* Stored data:
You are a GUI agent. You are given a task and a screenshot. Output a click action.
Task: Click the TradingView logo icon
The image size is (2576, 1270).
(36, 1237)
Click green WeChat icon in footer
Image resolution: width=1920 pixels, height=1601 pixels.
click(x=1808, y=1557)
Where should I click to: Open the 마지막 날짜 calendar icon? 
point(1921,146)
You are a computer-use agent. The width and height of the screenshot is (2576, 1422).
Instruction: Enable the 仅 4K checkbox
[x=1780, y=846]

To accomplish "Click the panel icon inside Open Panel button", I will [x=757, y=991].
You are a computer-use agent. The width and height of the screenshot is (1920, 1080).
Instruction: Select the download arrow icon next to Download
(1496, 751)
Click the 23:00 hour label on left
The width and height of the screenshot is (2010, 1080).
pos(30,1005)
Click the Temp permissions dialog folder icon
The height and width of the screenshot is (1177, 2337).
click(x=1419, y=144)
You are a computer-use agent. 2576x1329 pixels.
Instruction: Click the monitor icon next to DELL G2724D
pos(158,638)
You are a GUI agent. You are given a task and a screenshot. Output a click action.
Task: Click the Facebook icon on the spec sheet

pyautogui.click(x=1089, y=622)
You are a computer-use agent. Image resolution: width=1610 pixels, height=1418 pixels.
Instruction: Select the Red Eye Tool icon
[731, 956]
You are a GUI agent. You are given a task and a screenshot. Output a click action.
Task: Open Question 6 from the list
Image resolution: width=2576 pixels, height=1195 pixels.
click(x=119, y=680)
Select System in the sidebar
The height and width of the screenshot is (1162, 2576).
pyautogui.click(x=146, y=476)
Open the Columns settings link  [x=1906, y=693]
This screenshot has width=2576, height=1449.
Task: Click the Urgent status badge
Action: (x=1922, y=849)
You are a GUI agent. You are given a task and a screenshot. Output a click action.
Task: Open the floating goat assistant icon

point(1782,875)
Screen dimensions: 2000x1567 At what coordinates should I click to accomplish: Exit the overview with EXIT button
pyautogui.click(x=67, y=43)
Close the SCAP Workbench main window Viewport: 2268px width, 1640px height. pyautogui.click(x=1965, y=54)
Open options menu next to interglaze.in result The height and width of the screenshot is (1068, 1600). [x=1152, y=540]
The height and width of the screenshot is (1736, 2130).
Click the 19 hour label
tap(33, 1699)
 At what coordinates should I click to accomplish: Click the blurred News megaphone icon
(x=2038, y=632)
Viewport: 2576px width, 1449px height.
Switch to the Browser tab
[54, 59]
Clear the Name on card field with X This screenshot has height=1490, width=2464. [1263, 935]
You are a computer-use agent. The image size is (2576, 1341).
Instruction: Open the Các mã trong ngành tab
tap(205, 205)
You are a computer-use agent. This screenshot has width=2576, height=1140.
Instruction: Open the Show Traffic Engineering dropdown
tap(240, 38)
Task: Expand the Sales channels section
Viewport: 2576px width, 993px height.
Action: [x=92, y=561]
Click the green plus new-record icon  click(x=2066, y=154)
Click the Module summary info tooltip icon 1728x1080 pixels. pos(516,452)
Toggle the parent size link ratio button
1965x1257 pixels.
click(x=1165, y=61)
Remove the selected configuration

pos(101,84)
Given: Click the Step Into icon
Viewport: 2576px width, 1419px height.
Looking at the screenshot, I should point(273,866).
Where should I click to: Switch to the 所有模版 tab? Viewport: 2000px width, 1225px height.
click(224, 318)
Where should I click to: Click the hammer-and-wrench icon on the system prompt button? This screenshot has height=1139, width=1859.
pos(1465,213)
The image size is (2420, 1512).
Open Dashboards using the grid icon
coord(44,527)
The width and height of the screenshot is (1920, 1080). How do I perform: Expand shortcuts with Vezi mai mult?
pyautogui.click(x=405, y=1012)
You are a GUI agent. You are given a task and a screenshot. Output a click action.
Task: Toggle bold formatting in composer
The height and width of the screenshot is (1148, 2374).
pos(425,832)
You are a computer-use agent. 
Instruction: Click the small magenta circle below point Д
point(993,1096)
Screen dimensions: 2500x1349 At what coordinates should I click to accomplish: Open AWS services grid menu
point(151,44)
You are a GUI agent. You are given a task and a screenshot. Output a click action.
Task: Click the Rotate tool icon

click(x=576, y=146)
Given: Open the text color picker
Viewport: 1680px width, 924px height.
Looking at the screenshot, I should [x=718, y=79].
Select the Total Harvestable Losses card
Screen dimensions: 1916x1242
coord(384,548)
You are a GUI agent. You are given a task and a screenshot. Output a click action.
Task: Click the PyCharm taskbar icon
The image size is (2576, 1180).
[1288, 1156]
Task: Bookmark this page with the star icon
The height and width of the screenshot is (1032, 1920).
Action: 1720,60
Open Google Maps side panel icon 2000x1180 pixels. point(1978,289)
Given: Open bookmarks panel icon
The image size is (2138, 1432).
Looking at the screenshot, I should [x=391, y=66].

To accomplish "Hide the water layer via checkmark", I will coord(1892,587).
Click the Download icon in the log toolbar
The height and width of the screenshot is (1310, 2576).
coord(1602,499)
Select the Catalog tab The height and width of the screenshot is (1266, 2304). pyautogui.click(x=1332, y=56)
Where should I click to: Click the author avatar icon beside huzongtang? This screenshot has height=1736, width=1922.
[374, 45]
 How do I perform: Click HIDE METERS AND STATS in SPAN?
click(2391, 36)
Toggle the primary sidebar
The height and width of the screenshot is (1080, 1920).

* WHAT IS NEEDED:
All lines above holding the word "panel" make up the answer; copy each one.

* RESPONSE TO THIS TASK:
To accomplish "Click the panel icon inside Open Panel button", I will [x=757, y=991].
Open Google Maps side panel icon 2000x1180 pixels. point(1978,289)
Given: Open bookmarks panel icon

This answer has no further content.